## HOW TO COMPLETE THIS TASK
Every line containing "with" should be identified and copied from the data below.

## SOURCE DATA
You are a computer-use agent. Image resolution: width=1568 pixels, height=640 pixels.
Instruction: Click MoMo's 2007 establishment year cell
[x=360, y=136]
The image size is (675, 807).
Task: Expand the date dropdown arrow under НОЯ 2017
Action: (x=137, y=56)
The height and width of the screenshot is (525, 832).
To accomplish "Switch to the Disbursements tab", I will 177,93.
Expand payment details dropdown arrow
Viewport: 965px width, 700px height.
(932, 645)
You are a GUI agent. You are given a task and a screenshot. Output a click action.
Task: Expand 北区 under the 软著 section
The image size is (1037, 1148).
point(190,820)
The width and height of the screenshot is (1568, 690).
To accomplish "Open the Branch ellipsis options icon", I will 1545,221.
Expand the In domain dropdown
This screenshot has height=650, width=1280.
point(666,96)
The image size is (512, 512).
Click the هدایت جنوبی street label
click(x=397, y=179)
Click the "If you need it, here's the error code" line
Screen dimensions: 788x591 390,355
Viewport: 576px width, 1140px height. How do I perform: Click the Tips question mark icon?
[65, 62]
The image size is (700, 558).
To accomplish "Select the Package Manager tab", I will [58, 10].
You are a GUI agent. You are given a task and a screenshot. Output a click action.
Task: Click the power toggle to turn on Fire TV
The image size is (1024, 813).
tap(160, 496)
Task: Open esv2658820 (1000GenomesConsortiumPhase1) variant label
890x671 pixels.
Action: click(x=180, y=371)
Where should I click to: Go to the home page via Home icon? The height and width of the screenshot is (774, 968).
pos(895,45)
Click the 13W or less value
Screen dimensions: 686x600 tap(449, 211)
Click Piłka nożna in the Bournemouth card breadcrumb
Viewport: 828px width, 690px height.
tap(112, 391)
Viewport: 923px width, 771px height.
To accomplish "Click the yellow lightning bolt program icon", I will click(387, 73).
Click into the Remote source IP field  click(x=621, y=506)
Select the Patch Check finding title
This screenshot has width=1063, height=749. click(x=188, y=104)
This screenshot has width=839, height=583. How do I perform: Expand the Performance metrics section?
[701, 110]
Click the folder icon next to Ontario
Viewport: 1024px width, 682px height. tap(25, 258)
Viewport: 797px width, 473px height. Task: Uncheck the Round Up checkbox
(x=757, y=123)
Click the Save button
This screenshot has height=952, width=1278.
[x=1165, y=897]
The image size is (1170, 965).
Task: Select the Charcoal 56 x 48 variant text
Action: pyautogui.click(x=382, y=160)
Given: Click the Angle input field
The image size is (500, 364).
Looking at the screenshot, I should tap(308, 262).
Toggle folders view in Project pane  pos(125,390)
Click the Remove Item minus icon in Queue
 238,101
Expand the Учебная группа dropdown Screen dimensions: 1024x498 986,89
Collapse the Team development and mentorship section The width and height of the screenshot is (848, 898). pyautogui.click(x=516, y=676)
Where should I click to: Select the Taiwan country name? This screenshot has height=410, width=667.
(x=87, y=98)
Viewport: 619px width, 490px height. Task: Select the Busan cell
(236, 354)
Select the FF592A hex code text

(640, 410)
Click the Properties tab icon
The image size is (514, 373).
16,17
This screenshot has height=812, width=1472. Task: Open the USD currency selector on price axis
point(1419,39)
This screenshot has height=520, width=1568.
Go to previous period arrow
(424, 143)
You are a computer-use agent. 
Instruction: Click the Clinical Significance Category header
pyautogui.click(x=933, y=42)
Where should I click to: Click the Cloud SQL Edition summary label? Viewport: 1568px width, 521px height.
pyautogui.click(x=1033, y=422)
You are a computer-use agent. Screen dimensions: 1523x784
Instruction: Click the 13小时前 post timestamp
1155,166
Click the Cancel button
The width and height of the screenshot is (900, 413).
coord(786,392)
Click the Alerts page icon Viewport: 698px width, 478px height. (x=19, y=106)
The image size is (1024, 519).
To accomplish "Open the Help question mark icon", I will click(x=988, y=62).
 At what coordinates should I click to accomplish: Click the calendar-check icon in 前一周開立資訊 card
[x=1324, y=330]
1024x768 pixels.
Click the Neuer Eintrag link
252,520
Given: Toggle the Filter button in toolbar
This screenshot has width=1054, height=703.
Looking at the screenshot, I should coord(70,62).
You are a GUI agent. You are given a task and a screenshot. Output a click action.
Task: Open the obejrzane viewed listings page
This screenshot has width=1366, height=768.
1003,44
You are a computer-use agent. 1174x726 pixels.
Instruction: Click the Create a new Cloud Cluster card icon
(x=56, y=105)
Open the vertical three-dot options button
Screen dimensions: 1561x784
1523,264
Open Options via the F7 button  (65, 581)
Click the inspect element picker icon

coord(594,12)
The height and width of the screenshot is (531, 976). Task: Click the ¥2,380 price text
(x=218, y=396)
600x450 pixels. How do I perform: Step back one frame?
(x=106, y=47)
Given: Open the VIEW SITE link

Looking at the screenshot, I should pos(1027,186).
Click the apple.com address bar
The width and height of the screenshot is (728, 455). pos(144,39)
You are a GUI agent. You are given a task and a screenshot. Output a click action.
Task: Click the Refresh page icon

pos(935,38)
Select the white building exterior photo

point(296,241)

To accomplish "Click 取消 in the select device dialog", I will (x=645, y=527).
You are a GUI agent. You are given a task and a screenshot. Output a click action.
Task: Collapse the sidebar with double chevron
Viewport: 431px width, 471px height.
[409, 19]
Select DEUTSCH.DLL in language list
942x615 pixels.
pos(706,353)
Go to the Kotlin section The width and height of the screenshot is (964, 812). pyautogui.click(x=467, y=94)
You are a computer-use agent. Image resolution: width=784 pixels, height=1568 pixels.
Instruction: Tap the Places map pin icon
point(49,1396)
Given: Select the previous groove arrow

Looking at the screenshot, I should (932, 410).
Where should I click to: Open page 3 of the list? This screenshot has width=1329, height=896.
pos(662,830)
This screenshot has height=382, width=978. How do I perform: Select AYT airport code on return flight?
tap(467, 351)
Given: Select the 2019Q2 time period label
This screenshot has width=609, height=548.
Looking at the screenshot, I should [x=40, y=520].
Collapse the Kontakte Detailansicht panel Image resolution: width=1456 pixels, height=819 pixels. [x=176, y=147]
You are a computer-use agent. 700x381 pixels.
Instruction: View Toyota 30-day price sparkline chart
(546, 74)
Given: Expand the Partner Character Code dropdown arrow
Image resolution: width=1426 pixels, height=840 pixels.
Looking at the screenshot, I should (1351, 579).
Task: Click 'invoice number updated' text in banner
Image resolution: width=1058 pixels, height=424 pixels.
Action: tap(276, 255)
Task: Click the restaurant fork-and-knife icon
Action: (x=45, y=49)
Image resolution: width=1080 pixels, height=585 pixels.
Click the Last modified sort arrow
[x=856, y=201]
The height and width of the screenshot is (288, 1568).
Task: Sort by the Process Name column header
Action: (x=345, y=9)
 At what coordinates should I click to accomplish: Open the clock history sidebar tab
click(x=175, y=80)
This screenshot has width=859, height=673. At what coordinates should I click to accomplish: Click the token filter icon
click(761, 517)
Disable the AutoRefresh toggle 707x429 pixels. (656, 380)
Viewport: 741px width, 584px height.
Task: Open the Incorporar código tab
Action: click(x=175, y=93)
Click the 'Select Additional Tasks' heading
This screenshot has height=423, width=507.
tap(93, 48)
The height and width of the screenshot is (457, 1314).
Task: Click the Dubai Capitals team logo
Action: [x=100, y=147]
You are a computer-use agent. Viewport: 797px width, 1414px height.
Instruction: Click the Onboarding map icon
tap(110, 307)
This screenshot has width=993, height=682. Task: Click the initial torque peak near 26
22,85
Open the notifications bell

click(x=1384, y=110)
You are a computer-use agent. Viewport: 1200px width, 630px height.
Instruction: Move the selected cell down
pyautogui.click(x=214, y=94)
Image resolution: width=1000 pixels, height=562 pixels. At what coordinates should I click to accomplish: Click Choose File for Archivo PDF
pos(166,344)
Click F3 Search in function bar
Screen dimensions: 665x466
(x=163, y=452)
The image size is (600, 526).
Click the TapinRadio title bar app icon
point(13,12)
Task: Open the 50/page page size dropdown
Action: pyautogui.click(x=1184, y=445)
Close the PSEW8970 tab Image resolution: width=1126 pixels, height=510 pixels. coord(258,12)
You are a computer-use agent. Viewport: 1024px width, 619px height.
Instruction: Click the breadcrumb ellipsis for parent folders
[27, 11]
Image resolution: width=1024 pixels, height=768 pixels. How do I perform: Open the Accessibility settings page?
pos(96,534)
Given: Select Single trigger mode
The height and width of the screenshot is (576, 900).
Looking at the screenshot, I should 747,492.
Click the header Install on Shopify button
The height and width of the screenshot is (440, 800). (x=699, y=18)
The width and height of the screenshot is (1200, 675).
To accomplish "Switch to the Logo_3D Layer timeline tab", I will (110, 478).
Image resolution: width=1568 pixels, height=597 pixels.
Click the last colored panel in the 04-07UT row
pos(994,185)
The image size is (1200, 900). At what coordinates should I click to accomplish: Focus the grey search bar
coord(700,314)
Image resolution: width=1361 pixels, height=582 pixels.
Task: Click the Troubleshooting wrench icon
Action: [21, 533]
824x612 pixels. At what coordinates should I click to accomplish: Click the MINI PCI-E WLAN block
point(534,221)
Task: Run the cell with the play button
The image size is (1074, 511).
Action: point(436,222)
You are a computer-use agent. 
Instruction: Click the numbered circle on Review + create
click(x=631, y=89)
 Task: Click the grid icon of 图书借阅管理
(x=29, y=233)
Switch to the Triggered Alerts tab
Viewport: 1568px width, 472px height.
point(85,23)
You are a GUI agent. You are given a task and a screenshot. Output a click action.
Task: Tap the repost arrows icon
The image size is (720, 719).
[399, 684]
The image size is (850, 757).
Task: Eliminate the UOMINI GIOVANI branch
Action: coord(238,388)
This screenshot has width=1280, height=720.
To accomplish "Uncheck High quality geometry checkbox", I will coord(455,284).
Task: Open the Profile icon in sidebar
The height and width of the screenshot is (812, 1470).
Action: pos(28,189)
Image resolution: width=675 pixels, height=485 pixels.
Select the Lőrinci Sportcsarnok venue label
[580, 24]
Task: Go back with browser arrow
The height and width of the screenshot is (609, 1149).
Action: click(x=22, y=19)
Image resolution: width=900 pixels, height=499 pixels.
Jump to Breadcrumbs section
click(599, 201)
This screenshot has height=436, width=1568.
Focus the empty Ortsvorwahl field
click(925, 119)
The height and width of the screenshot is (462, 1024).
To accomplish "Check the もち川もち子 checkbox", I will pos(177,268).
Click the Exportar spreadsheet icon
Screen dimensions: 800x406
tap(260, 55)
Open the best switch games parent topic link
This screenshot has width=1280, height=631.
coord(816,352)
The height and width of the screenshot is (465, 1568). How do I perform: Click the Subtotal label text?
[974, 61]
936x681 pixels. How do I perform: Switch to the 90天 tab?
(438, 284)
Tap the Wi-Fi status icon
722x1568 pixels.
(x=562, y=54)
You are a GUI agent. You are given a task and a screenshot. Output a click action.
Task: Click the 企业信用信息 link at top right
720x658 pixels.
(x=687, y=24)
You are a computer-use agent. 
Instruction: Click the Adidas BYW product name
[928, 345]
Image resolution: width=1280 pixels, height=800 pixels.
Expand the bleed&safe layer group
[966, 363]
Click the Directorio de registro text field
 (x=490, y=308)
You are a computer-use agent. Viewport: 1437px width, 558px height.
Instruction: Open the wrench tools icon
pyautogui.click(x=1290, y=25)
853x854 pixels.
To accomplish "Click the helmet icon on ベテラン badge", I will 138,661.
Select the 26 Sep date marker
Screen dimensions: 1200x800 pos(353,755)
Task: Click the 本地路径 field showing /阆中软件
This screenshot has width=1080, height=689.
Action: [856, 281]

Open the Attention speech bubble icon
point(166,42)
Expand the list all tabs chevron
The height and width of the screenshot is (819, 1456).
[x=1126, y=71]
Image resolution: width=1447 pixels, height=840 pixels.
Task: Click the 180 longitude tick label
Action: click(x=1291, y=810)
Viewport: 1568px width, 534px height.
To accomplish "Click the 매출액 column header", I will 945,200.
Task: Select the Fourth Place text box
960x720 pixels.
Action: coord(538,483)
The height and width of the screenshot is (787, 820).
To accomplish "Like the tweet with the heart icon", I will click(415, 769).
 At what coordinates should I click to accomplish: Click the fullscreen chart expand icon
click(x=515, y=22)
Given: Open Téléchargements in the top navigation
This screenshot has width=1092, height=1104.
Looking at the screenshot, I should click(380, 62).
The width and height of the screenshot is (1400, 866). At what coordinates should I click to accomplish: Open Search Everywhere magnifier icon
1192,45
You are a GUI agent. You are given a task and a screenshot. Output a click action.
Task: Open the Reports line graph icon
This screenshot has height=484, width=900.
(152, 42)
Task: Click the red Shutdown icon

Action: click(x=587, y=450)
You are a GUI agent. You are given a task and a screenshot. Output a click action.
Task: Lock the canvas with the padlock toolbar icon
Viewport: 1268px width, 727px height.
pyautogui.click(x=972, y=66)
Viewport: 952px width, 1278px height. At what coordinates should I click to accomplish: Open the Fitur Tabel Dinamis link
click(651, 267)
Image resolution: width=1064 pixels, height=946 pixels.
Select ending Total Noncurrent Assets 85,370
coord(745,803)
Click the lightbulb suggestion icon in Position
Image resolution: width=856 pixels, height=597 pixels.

## RESPONSE FOR THIS EXERCISE
Task: Collapse the sidebar with double chevron
Task: Run the cell with the play button
Task: Go back with browser arrow
To accomplish "Like the tweet with the heart icon", I will click(415, 769).
Task: Lock the canvas with the padlock toolbar icon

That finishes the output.